Items listed in a dataset
- - -

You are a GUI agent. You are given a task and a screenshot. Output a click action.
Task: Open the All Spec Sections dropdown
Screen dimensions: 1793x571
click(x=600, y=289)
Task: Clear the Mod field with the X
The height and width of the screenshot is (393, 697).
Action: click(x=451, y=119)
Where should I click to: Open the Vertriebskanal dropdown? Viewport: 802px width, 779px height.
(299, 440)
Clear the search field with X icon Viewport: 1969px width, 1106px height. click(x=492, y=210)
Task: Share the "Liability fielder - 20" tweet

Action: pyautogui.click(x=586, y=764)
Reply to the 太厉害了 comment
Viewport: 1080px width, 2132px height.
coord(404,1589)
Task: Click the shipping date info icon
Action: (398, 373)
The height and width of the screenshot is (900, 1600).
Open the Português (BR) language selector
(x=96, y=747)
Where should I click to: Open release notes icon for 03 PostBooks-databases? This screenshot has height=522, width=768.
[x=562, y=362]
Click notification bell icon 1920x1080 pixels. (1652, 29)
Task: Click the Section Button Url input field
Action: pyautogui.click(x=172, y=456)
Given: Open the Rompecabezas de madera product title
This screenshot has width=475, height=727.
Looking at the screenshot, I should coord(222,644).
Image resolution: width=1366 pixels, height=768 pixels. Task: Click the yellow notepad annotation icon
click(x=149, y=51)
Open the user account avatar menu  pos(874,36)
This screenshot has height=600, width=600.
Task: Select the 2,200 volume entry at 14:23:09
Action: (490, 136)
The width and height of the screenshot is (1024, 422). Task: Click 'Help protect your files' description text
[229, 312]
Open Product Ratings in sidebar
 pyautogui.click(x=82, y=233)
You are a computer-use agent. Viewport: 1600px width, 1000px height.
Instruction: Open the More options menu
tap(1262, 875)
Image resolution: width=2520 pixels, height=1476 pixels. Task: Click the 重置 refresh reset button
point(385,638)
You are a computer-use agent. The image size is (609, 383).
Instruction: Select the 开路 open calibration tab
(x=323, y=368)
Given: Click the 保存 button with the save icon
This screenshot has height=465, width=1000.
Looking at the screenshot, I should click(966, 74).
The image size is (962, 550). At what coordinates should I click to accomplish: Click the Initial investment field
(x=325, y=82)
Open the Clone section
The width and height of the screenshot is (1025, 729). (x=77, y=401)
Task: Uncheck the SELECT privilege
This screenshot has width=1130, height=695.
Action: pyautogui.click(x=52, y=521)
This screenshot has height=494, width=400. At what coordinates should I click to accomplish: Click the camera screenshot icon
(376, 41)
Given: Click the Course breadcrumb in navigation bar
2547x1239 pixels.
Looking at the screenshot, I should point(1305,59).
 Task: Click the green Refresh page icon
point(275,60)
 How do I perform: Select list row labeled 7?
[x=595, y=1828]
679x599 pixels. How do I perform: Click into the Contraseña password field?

- - -

### WHAT TO WORK ON
Lay out the lines as a Markdown table with the columns Row and Line, starting at the line that contains "Clear the search" and stopping after the line that contains "Action: (398, 373)". Number each row and skip blank lines.

### THE RESULT
| Row | Line |
|---|---|
| 1 | Clear the search field with X icon Viewport: 1969px width, 1106px height. click(x=492, y=210) |
| 2 | Task: Share the "Liability fielder - 20" tweet |
| 3 | Action: pyautogui.click(x=586, y=764) |
| 4 | Reply to the 太厉害了 comment |
| 5 | Viewport: 1080px width, 2132px height. |
| 6 | coord(404,1589) |
| 7 | Task: Click the shipping date info icon |
| 8 | Action: (398, 373) |